This is an example of a levain. The amount varies by recipe and this is a 1:2:2 ratio. Meaning 1 part starter, 1 part flour and 1 part water
Use this recipe as a guideline to build a levain to make bread.

Ingredients
  

  • 30 g starter from the fridge
  • 60 g brown rice flour and buckwheat or other GF flour
  • 60 g warm water

Instructions
 

  • Add the water to the starter first, to dissolve the starter then add the flour and mix well.
  • Note: the starter is very forgiving so if your mixture is looking to dry ... add a little more water. The same for if it is too wet and soupy ... add a little more flour.
  • Feed again about 2 to 6 hours later with all the starter and add 60 g of brown rice flour and 60 g of water - giving 180 g of starter.
  • The starter can be left on the counter and fed daily when it Is active and strong.
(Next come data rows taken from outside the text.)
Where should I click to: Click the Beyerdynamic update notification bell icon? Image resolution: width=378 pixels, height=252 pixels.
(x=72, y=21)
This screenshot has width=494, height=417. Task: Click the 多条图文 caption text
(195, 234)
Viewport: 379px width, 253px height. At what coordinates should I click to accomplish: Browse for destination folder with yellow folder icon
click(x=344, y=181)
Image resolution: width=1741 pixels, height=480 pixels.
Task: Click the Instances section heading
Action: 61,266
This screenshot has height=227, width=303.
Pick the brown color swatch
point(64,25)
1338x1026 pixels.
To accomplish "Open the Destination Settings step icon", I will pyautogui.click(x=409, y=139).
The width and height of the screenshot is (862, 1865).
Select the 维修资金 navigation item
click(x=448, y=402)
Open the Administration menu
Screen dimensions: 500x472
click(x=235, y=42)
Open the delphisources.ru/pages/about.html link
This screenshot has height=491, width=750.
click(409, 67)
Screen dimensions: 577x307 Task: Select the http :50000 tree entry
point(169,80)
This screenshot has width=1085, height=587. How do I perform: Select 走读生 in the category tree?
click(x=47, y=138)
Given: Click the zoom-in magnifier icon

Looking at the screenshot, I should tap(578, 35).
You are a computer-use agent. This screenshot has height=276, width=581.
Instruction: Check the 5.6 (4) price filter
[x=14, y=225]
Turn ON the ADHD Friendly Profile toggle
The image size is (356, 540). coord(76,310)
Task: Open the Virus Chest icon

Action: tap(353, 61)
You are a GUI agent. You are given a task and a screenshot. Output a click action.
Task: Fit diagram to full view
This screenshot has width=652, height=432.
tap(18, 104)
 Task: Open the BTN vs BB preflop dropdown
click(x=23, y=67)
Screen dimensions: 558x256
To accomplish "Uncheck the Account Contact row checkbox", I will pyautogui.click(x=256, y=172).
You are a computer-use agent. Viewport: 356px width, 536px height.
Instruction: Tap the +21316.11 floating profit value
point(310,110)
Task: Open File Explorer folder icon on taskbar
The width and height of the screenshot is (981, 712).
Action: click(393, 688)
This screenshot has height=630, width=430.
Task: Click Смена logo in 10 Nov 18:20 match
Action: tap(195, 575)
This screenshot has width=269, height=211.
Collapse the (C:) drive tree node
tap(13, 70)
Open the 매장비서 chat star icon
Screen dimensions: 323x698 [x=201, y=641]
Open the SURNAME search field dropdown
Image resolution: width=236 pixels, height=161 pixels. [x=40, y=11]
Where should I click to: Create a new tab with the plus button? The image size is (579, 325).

If you are not baking all the time it only needs feeding once a week in the fridge. Maintenance feed 30 g starter 60 g flour and 60 g of water.
  • If you do not like the smell of the sourdough starter, then you will not like the taste in your bread. Discard some starter and feed again before using. You can also take a small taste test.
  • Once your starter shows all the promising signs of activity and has risen by 30% or doubles in size .... then you are ready to mix some dough!